Property Law

Agricultural Lease: Types, Terms, and Legal Considerations

Whether you're a landowner or farmer, understanding agricultural lease types, key terms, and legal protections can help you avoid costly disputes.

An agricultural lease is a contract that gives a farmer the right to occupy and use someone else’s land for crop production, grazing, or other agricultural purposes in exchange for rent. These agreements let landowners earn income from acreage they don’t want to farm themselves, while tenants gain access to productive ground without the enormous cost of buying it outright. The legal and financial details buried in these contracts affect everything from who pays for fertilizer to how much each party owes the IRS, so getting the terms right at the start prevents expensive disputes later.

Types of Agricultural Lease Arrangements

Cash Rent

A cash rent lease is the simplest structure: the tenant pays a fixed dollar amount per acre each year, and the landowner has no involvement in day-to-day farming decisions. The tenant absorbs all production and price risk, meaning a drought or a market crash doesn’t reduce what the landlord collects. In 2025, the national average cash rent for all cropland was $161 per acre, with individual state averages ranging from $39.50 in Montana to $346 in California. Irrigated ground commands significantly more, averaging $244 per acre nationally, while non-irrigated cropland averaged $147.

The rate for any particular farm depends on soil quality, drainage, field size and shape, proximity to grain buyers, and local competition for acres. Many landlords and tenants use county-level soil productivity indexes or historical yield data as a starting point, then adjust for factors like terraces, irregular field borders, or existing fertility levels. Retired landowners tend to prefer cash rent because it delivers predictable income without requiring them to track input costs or commodity markets.

Crop Share

In a crop share arrangement, rent isn’t a fixed dollar amount. Instead, the landlord receives a percentage of the actual harvest. The traditional split for grain crops like corn or wheat is one-third to the landowner and two-thirds to the tenant, though irrigated land often uses a 50/50 split. The landowner’s share of expenses usually matches their share of the crop, so a landlord receiving one-third of the harvest typically pays one-third of the cost of fertilizer, seed, herbicide, and crop insurance.

:: WRITTEN PROBLEM 1 ::
Copy the rows from the line with "Task: Open the help question mark icon" through the last row, word for word.

:: LISTED RECORDS ::
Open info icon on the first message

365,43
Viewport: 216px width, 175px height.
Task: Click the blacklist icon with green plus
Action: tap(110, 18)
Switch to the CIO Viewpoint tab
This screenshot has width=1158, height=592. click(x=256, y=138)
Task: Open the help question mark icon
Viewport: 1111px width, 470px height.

:: WRITTEN PROBLEM 2 ::
Continue the text on agricultural leases from the point where it stops.

:: EXPECTED ANSWER 1 ::
Task: Open the help question mark icon
Viewport: 1111px width, 470px height.

:: EXPECTED ANSWER 2 ::
This structure ties both parties to the same outcome. When yields are high and prices are strong, the landlord earns more than a fixed cash rent would have delivered. When conditions are poor, the landlord shares in the loss, which protects the tenant from shouldering the entire downside alone. Crop share leases require more communication and record-keeping than cash rent because both parties need to agree on input decisions and verify production numbers.

Flexible Cash Lease

A flexible (or “flex”) lease sets a guaranteed base rent and adds a bonus payment when actual revenue exceeds a predetermined threshold. The base rent is typically calculated by multiplying historical yield by a projected commodity price, then taking a percentage of that gross revenue. For corn, rent usually falls between 30 and 38 percent of gross revenue, with 35 to 36 percent being the most common. For soybeans, the range is 36 to 44 percent, with 40 to 42 percent most common. If harvest-time yields or prices come in higher than the projections used to set the base, the landlord receives a bonus equal to the same percentage of the revenue increase. If actual revenue falls below the base, rent stays at the floor and doesn’t drop further.

This model appeals to landowners who want some upside exposure without the bookkeeping demands of a full crop share. Tenants like it because the base rent is lower than what a straight cash rent lease would typically require, cushioning them in bad years. The key to making a flex lease work is agreeing in advance on whose yield data and which price source to use for the calculations.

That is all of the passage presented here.